After an emergency meeting related to the Royals’ announcement Tuesday afternoon, the Crossroads Community Association told The Star that it hadn’t received any notice about the proposal and that it wouldn’t comment on it yet.

“We are taking some time to directly engage with our Crossroads community — whom we represent — before providing further comment,” read a statement sent from the group’s spokesperson, David Johnson.

The group, founded in 2001, added that it will focus on protecting small businesses, security and cleanliness, parking, traffic and “embracing the culture that put the Crossroads community on the map.”

Jane Ehinger, owner of Ehinger Properties, which owns multiple places that lie in the stadium’s footprint, said she hadn’t been contacted by anyone from the Royals or the city prior to Tuesday, and that her firm didn’t intend to advocate or oppose the project until the vote in April.

Unlike Abbott, who started developing Crossroads properties about a decade ago, Ehinger Properties’ presence in the Crossroads stretches back generations. The distinction has been meaningful for creatively inclined businesses it has leased to in the area.

“We aren’t developers and we don’t have debt on our properties,” Ehinger said. “Generally speaking, that allows us to keep our rental rates low enough to allow arts and local businesses to remain in the neighborhood, which has been critical to its identity all these years. What I’m hearing from that community is that putting the stadium in the Crossroads could negatively impact those folks.”

Some types of businesses are likely to fare better than others. Eric Flanagan, owner of King G Bar and Deli, at 500 E. 18th St., expressed mixed feelings. He’s outside the footprint of the stadium and would likely see more bar business on game days.

“I’d rather it be in the Crossroads than the East Village, mostly because I assume they would have built an entertainment district next to it, and I wouldn’t have wanted to compete with that,” Flanagan said.

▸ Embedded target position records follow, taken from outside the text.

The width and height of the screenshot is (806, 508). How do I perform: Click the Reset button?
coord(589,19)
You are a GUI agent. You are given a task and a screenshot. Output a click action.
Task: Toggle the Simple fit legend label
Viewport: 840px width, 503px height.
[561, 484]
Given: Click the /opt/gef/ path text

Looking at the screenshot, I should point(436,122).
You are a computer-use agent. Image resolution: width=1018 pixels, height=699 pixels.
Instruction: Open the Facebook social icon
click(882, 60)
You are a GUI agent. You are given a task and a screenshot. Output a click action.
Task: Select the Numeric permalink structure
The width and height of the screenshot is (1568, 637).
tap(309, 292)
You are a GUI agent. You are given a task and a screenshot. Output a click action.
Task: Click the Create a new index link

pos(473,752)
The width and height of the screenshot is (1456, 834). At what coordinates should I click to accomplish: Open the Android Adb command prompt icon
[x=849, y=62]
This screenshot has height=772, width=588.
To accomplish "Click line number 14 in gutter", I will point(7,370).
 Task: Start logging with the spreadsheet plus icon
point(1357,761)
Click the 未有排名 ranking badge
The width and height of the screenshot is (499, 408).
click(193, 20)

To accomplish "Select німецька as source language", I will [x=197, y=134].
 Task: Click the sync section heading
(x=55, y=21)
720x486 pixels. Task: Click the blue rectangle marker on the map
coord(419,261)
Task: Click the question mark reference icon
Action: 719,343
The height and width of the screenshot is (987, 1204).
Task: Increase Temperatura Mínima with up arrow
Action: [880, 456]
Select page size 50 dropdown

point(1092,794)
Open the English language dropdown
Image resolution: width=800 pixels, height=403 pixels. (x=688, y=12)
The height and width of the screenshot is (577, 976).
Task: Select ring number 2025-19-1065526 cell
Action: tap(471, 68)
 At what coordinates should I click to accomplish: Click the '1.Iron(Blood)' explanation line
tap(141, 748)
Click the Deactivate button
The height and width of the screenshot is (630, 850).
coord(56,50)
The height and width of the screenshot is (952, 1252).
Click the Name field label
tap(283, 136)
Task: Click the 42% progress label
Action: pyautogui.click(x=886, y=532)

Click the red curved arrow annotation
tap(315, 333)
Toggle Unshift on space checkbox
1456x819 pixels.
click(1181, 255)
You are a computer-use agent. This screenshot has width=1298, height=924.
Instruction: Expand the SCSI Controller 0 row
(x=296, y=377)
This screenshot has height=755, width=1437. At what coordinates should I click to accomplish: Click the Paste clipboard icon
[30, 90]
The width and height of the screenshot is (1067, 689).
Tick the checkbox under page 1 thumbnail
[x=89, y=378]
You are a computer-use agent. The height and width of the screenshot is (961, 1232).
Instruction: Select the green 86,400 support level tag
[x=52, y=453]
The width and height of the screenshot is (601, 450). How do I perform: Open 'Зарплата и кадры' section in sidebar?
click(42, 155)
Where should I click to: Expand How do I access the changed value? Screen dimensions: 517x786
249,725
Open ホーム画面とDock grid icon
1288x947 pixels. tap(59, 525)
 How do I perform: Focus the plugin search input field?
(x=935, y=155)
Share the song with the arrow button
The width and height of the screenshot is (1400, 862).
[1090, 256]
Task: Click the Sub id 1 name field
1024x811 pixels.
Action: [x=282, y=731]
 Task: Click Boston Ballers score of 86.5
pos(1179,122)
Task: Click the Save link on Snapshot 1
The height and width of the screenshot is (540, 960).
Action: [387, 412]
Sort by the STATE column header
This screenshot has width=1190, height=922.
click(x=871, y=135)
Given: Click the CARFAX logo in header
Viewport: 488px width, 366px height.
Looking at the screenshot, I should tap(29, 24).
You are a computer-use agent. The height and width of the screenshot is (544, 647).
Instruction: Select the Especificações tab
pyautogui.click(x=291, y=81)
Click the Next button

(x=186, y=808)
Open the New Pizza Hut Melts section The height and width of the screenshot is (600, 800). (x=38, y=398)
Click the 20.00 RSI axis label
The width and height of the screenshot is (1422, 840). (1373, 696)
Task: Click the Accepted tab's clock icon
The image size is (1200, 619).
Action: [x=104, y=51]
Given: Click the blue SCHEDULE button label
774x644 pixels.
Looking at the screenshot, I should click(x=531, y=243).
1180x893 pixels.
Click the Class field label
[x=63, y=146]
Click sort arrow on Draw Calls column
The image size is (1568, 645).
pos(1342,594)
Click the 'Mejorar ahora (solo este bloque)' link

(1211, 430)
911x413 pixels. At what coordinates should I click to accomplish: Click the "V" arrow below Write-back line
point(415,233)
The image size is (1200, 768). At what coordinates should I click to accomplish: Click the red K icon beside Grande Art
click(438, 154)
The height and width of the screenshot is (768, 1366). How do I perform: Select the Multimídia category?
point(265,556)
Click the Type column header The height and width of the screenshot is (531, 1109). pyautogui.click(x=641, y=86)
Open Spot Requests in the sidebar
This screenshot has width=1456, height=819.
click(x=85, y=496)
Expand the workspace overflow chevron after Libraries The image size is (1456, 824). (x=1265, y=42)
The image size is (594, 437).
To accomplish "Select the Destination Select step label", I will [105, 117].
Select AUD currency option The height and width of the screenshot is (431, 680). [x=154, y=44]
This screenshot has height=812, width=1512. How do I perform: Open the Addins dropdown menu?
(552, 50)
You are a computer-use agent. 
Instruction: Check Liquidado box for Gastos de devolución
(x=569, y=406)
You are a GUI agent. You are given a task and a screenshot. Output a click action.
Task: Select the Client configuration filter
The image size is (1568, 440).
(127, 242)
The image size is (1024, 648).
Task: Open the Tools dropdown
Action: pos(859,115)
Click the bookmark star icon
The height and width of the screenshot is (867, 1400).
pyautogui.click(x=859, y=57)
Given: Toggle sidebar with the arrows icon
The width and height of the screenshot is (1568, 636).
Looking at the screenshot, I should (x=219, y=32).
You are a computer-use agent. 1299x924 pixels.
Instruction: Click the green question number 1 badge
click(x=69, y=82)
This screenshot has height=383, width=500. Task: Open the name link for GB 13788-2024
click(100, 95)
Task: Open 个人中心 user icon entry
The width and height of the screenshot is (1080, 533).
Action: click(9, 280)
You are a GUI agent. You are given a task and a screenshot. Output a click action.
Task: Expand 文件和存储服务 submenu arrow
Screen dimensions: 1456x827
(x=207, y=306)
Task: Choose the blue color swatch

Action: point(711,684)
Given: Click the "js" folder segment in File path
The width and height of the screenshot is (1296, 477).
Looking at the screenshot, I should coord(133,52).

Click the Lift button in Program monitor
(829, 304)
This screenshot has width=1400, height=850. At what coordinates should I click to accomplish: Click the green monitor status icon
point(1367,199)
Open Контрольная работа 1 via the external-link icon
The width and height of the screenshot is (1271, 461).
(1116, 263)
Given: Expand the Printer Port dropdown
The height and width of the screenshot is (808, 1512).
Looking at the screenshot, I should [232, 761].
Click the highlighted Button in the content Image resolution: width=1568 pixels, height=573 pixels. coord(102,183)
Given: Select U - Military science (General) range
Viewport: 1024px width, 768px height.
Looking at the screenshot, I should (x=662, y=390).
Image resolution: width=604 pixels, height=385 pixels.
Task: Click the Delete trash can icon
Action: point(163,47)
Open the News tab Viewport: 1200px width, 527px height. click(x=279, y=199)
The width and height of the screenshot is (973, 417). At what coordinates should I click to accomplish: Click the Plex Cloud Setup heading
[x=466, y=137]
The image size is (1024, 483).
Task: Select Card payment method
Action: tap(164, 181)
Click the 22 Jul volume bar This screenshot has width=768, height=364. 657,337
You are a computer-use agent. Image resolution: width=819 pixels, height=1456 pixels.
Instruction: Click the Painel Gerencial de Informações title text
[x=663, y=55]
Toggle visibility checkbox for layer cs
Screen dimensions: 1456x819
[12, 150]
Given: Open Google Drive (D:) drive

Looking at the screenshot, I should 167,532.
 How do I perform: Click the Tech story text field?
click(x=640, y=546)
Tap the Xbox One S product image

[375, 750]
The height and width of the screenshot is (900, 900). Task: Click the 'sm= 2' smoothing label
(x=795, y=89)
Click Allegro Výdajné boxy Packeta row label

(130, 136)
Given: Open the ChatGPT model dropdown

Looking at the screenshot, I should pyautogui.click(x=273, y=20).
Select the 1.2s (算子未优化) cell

But, he added, “I’m nervous about preserving the feel of the East Crossroads, and I’m worried about some of my neighbors who are in the crosshairs of this deal and would be more negatively affected than I think we would. And I’m nervous because I don’t own my own building, which means I’m beholden to my landlord.” (He leases from Abbott.)

Just because you own property doesn’t mean Tuesday’s announcement was cause for celebration, though. Sarah Hoffman is weeks away from opening Green Dirt on Oak in a 13,000-square-foot space she bought a few years ago at 1601 Oak St. The fine-dining restaurant will have a rooftop deck, an events space and a production facility for Hoffman’s award-winning cheese.

Or, that was the plan. Hoffman’s building lies in the footprint. Now, everything’s up in the air.

“When I talked to people at the city about the proposal, they assured me Oak was a no-go zone,” Hoffman said, meaning the plan wouldn’t require demolition of buildings on the east side of Oak Street. “Then three hours ago, I hear they want to plop their stadium on top of my building. Even if it doesn’t pass, it’s going to be hard to hire for the restaurant in the meantime, because there’s so much uncertainty.”

She said she supported the movement in the neighborhood to fight the proposal and protect local businesses.

“But I don’t know what kind of leverage we have,” Hoffman said. “I suspect not very much.”